■ DIRECTIONS
Among the entries below, one stretch runs from the line that contains "Given: Click the Rollover option label" through the line that contains "Close the Charts". Repeat that stretch exactly, ends included, and only that.

Collected data entries
-- Opening Marker --
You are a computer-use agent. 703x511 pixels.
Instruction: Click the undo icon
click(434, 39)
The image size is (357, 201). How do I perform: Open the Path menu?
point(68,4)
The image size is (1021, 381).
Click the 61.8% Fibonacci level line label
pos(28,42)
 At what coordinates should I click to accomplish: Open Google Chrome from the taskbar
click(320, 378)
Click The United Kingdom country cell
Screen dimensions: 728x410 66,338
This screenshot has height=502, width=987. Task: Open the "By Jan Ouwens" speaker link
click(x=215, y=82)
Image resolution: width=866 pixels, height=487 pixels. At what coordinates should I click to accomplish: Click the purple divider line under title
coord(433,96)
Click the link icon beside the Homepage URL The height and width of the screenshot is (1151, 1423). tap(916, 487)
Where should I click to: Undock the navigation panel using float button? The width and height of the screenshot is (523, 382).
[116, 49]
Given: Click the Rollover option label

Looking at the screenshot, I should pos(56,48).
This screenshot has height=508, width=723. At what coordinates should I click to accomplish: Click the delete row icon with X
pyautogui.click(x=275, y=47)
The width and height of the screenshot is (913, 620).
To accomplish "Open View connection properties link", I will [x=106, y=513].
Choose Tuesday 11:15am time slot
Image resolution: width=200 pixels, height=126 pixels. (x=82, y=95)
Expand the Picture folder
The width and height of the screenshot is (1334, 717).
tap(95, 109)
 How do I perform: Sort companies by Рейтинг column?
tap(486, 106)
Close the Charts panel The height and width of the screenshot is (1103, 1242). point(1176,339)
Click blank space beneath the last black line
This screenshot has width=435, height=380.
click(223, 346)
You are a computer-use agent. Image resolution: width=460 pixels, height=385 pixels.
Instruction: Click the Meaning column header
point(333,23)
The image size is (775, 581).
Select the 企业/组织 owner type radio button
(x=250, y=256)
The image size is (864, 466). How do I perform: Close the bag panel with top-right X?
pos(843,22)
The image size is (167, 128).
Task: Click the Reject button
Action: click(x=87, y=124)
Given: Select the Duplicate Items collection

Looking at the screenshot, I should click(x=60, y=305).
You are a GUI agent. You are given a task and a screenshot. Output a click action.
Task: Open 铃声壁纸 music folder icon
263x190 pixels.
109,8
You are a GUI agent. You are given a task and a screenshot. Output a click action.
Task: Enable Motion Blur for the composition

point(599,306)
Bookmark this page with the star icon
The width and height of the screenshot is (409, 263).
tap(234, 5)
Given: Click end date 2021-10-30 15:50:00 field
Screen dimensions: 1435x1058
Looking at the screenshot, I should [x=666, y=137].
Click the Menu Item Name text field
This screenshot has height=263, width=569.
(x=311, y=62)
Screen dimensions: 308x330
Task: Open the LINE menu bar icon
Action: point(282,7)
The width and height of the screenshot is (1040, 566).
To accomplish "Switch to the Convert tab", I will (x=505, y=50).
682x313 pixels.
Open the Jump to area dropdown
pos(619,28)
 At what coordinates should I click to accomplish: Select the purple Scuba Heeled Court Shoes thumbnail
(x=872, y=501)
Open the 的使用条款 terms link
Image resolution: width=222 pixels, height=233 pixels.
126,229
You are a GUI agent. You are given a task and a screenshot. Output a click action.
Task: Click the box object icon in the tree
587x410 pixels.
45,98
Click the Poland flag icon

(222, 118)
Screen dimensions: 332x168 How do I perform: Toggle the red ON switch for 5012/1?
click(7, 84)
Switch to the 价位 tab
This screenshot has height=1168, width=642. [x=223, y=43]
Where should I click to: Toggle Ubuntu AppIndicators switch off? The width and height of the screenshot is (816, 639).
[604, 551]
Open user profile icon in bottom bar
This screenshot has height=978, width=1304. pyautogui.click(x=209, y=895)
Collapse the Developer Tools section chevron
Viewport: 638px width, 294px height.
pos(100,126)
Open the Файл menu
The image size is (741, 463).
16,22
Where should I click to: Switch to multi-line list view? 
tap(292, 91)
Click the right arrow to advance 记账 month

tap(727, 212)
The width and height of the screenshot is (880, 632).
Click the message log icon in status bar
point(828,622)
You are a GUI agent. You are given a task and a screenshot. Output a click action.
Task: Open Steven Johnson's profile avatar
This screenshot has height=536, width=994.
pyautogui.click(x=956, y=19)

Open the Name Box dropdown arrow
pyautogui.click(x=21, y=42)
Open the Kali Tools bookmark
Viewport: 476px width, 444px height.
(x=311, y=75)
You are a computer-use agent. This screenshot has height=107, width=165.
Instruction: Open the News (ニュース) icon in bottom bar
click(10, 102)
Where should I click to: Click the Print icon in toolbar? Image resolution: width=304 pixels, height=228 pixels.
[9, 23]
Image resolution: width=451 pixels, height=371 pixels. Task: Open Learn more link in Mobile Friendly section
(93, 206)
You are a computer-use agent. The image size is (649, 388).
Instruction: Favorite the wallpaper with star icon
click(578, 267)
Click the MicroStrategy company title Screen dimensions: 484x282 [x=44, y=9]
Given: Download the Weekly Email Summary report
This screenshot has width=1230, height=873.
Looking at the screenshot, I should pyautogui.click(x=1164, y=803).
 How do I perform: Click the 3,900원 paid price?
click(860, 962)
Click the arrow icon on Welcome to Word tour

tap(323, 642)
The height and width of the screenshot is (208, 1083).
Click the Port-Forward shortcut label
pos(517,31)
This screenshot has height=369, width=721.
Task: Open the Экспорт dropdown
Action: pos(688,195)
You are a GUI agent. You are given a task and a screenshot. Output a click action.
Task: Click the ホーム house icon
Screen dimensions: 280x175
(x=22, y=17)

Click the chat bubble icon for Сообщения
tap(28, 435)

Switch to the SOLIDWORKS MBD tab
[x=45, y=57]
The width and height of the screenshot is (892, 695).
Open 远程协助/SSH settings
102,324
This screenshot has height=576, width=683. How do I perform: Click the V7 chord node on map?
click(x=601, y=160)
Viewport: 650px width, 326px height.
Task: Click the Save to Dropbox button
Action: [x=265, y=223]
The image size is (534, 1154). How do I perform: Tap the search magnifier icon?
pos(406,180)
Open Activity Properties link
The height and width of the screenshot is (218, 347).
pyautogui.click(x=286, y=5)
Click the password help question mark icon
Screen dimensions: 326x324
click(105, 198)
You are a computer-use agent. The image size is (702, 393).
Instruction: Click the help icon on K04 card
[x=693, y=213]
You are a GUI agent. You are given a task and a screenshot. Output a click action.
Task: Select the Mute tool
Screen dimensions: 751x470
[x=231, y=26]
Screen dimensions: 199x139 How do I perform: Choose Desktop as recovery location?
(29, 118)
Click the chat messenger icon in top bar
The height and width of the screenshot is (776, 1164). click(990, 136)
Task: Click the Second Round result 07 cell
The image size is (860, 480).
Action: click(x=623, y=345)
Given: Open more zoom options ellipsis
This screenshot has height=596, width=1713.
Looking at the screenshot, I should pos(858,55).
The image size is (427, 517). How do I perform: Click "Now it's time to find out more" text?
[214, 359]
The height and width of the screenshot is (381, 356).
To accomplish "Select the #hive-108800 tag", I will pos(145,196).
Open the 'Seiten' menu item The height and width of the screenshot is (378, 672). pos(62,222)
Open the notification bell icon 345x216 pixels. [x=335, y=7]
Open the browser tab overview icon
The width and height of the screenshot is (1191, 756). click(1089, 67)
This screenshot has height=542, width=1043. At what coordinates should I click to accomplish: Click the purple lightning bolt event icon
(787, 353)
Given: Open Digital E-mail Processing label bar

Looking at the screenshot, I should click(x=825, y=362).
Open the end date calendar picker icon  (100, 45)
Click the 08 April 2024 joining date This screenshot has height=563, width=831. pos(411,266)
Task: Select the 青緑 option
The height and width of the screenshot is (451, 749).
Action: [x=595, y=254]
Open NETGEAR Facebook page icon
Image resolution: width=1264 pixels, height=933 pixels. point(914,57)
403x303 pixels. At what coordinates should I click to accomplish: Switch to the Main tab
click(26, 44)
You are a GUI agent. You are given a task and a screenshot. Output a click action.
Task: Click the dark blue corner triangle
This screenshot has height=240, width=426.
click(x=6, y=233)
-- Closing Marker --
■ RESULT
Given: Click the Rollover option label

Looking at the screenshot, I should pos(56,48).
This screenshot has height=508, width=723. At what coordinates should I click to accomplish: Click the delete row icon with X
pyautogui.click(x=275, y=47)
The width and height of the screenshot is (913, 620).
To accomplish "Open View connection properties link", I will [x=106, y=513].
Choose Tuesday 11:15am time slot
Image resolution: width=200 pixels, height=126 pixels. (x=82, y=95)
Expand the Picture folder
The width and height of the screenshot is (1334, 717).
tap(95, 109)
 How do I perform: Sort companies by Рейтинг column?
tap(486, 106)
Close the Charts panel The height and width of the screenshot is (1103, 1242). point(1176,339)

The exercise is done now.